- Required tasks
1: From the extract on Archbishop Lefebvre's 1974 Declaration below, set down word for word the passage that begins at the words "Archbishop Lefebvre walking" and stops after the words "as a result?".
2: According to the extract on Archbishop Lefebvre's 1974 Declaration below, where did the meeting of April 26 take place?

- Source document
----
“I adhere to Eternal Rome”
Archbishop Lefebvre walking at Econe in early days
What were the events that motivated Archbishop Lefebvre to make his 1974 Declaration and what occurred as a result?
Many Catholics know that Archbishop Lefebvre's 1974 Declaration was a pivotal statement, but often are not aware of its historical background and the consequences that followed its publication. So we offer an extract from the chapter “I adhere to Eternal Rome” of Bishop Tissier de Mallerais' book, Marcel Lefebvre: The Biography.
III. Suppression of the Society
Meetings in Rome and the canonical visit
A year would pass. The number of seminarians grew to 95, throwing “more than one episcopate into a state of real alarm,” as Cardinal Garonne wrote to Bishop Adam on March 9, 1974. One in every six or seven French seminarians went to Econe!
Garrone was pressured into acting by the Secretary of State, Cardinal Jean Villot, who promised the French bishops that he would sort out the matter. The permanent secretary, Archbishop Etchegaray, gave an assurance that “in six months time, Econe would be finished.” The heads of the three congregations involved (Seminaries, Clergy, and Religious) met and decided on resolutions that received “the Holy Father’s approval.”
Then on March 5, “in obedience to the directives received” (of Villot perhaps?), they organized a meeting with the two bishops concerned (Mamie and Adam). The meeting took place on April 26 at the headquarters of the Sacred Congregation for Seminaries. They examined the “resolutions” mentioned above and decided to ask Archbishop Lefebvre “to explain clearly and expressly how he was adhering to the conciliar directives” and to accept the norms governing “the opening of houses in other dioceses.”[73]
On his return to Fribourg, Bishop Mamie summoned the archbishop on April 30: “Where are you planning to open new houses?” The archbishop replied: “I am in fact going to Rome to see the secretary of the Sacred Congregation for Religious and I will tell him.”
On May 4, he had a meeting with Archbishop Augustin Mayer, who was intrigued by the foundation at Albano.[74] They also spoke of Suresnes (Paris) and Armada.
“Good,” said the secretary, “but what about your liturgy?”
----
- Given records
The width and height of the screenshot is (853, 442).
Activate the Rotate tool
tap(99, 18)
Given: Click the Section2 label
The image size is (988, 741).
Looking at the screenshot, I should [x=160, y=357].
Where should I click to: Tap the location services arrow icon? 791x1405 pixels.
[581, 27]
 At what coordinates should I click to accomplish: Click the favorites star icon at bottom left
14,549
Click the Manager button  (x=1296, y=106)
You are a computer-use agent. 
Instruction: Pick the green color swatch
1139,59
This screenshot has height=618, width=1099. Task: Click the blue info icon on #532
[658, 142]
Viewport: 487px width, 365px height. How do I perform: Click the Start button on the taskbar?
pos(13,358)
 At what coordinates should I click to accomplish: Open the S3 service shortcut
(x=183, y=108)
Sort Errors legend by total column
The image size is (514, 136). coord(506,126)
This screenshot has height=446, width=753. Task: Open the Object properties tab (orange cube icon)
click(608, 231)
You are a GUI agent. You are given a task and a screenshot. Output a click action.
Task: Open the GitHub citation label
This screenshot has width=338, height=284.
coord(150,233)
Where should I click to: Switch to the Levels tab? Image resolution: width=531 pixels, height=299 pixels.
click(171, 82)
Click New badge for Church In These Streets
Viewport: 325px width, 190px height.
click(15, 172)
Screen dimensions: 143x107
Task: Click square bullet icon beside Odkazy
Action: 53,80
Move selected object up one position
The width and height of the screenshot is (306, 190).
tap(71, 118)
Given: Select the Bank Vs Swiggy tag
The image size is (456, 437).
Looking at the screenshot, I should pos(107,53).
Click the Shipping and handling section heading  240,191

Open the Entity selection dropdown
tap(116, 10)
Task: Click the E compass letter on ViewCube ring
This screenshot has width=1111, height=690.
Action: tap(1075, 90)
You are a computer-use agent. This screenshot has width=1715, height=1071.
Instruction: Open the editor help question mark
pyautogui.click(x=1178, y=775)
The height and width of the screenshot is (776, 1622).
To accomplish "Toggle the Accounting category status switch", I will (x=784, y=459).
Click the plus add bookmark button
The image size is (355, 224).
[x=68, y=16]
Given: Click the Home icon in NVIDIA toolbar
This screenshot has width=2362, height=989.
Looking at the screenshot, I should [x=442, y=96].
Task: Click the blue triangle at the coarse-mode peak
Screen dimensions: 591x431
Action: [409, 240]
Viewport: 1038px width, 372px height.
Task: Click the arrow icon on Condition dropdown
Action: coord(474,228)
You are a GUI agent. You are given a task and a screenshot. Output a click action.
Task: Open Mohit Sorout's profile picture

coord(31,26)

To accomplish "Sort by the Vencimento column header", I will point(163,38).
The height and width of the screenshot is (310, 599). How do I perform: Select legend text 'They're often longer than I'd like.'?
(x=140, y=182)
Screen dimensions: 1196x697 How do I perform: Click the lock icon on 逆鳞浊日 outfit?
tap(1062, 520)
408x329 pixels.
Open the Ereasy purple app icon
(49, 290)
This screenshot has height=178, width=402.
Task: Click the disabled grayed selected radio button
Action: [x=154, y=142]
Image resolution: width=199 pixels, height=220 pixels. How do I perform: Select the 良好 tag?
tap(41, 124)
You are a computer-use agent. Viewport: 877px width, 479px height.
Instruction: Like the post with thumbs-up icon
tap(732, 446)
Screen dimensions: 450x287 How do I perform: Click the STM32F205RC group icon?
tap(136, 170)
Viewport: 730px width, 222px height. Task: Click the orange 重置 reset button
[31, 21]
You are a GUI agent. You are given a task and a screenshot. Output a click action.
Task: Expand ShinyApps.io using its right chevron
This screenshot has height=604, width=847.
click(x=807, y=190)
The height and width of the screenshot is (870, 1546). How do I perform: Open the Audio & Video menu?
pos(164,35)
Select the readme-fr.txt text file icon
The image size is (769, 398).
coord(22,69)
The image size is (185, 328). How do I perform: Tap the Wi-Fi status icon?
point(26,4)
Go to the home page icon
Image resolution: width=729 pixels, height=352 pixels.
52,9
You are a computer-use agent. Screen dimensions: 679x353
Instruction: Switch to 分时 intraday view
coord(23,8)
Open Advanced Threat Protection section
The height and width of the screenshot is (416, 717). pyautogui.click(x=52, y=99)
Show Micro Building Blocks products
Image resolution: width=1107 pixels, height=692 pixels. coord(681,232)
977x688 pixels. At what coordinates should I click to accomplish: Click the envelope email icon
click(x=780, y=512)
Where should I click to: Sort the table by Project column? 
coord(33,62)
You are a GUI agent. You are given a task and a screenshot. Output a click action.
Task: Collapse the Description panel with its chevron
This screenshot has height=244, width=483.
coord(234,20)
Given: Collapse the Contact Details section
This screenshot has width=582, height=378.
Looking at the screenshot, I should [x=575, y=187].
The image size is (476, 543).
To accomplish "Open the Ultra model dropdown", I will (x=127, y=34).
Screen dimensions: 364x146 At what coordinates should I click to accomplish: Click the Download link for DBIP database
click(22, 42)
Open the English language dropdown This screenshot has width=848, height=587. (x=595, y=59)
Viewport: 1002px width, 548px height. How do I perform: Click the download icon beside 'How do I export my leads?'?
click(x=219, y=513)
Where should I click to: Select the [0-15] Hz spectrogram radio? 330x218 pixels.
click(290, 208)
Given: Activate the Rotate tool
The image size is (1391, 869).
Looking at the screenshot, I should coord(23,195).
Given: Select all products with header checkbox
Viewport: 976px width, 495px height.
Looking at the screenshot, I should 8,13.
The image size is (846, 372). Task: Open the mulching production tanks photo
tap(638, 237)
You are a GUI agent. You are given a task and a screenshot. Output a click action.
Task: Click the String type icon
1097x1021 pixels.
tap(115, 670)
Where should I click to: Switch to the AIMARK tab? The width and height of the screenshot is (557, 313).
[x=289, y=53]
----
- Task results
1:
Archbishop Lefebvre walking at Econe in early days
What were the events that motivated Archbishop Lefebvre to make his 1974 Declaration and what occurred as a result?

2: At the headquarters of the Sacred Congregation for Seminaries.